Ein Drahtzieher bezeichnet im Bereich der Cyberkriminalität die steuernde Instanz hinter komplexen Angriffskampagnen. Diese Akteure koordinieren verteilte Botnetze oder Ransomware Operationen aus einer geschützten Position heraus. Sie verbergen ihre Identität durch mehrstufige Proxy Ketten und verschlüsselte Kommunikationswege. Die Identifizierung dieser Personen ist ein zentrales Ziel der digitalen Forensik.
Strategie
Diese Akteure nutzen psychologische Schwachstellen aus um gezielte Phishing Angriffe auf hochrangige Ziele durchzuführen. Sie verwalten die Infrastruktur für Command and Control Server um ihre Ziele effizient zu kontrollieren.

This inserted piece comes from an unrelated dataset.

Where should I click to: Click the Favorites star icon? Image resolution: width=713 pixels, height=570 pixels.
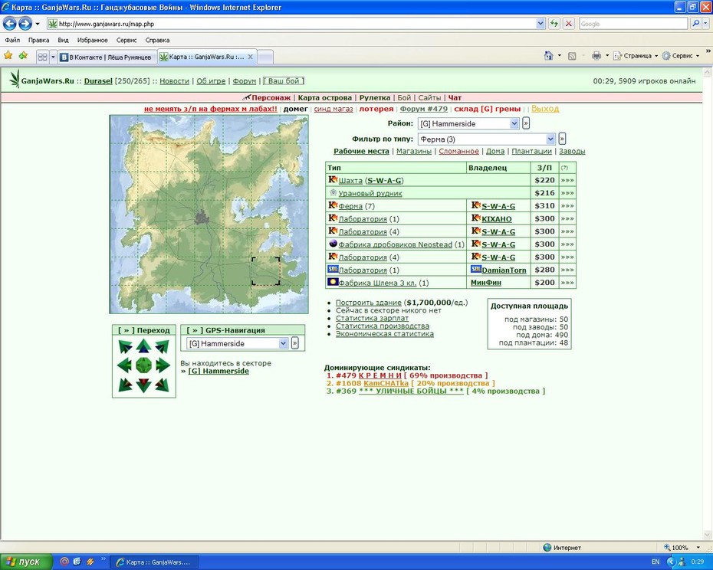8,55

Die Aufdeckung ihrer Netzwerke erfordert eine tiefe Analyse der Zahlungsströme und Kommunikationsmuster.
Abwehr
Die Bekämpfung erfordert eine internationale Zusammenarbeit von Strafverfolgungsbehörden und spezialisierten Sicherheitsfirmen. Eine Identifizierung der operativen Basis führt oft zur Zerschlagung ganzer krimineller Organisationen. Die Härtung kritischer Systeme bleibt die beste Verteidigung gegen die Anweisungen dieser zentralen Steuereinheiten.
Etymologie
Die Herkunft liegt im Handwerk der Marionettenspieler die durch das Ziehen an Fäden die Bewegungen der Puppen steuern. Im übertragenen Sinne beschreibt es eine Person die im Verborgenen agiert um ein komplexes System zu beeinflussen.